Desde el comienzo se aprecia un trabajo claramente influenciado por las decisiones artísticas de Turner, entregando un constante tempo de ambiente lounge, con la banda completa sirviendo de acompañamiento rítmico para el desolado Alex y sus reflexiones sobre la vida, como cual rockstar en el ocaso, sólo que con varios años y vivencias menos que de costumbre. Esa caricaturización del artista introspectivo y melancólico no ayuda mucho a la hora de sentar sobre la mesa lo que debía ser un regreso en gloria y majestad, pero que va perdiendo fuerzas por ripios que su misma naturaleza pretenciosa va dejando en el camino. Canciones como “Star Treatment” o “American Sports” dejan en evidencia el sentido principal de la obra, que se sostiene bajo una calidad sonora sólida y mucho más elaborada que en trabajos anteriores, pero que a la larga no posee un trasfondo más potente para su desarrollo general.
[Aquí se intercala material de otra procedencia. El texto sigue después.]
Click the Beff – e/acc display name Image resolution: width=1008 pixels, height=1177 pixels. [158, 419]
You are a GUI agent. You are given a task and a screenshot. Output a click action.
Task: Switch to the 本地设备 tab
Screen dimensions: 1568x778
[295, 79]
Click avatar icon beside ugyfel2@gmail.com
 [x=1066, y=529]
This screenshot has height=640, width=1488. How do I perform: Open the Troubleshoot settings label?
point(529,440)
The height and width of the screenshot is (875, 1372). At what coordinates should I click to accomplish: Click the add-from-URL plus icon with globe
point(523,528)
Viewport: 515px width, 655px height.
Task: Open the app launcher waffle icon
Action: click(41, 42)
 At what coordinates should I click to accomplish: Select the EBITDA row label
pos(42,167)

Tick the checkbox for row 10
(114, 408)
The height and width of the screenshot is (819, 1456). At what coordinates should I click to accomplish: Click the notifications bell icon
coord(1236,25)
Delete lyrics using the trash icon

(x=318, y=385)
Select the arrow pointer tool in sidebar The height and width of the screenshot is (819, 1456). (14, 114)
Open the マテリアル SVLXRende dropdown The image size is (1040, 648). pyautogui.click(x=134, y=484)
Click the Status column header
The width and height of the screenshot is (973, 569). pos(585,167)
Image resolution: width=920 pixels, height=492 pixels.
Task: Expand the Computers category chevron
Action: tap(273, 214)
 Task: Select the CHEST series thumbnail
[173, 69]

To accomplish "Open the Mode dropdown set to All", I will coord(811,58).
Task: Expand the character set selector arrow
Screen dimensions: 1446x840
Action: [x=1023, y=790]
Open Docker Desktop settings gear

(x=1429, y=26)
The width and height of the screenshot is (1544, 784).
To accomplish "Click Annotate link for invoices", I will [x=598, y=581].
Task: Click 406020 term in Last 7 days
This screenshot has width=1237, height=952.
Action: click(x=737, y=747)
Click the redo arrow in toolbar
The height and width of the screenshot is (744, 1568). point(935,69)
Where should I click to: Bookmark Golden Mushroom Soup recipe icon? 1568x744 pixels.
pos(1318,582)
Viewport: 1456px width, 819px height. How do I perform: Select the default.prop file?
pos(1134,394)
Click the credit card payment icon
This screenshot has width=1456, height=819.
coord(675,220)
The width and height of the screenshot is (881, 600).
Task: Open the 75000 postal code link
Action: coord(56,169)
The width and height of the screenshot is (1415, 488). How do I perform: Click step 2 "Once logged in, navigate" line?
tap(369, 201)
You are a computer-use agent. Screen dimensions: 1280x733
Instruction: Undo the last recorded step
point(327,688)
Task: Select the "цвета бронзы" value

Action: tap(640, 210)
Continuando con lo que se siente como un loop eterno, el bajista Nick O’Malley igual logra lucirse junto a la batería de Matt Helders, pese a lo reducida de su participación en términos creativos, igual que lo ocurrido con el guitarrista Jamie Cook que, independiente de unos cuantos solos genéricos en algunas canciones, no es mayor el trabajo que realiza. Muchos de los defensores de este trabajo han criticado el hecho de que la gente pide que Arctic Monkeys vuelva a ser lo de antes, aludiendo a una ausencia del estilo que la banda profesaba en sus primeros años. Lo cierto es que eso está lejos de ser así, ya que lo que se pide no es un regreso en términos de sonido, sino que de calidad. No se trata de volver a los guitarrazos de antaño o a las potentes canciones de tiempos rebeldes, como “Favourite Worst Nightmare” (2007), en vez de eso, se siente la necesidad de que la banda encuentre su norte en términos de creatividad, dejando de lado una pomposidad forzada y repetitiva, que no le hace un gran favor a su verdadera calidad como músicos.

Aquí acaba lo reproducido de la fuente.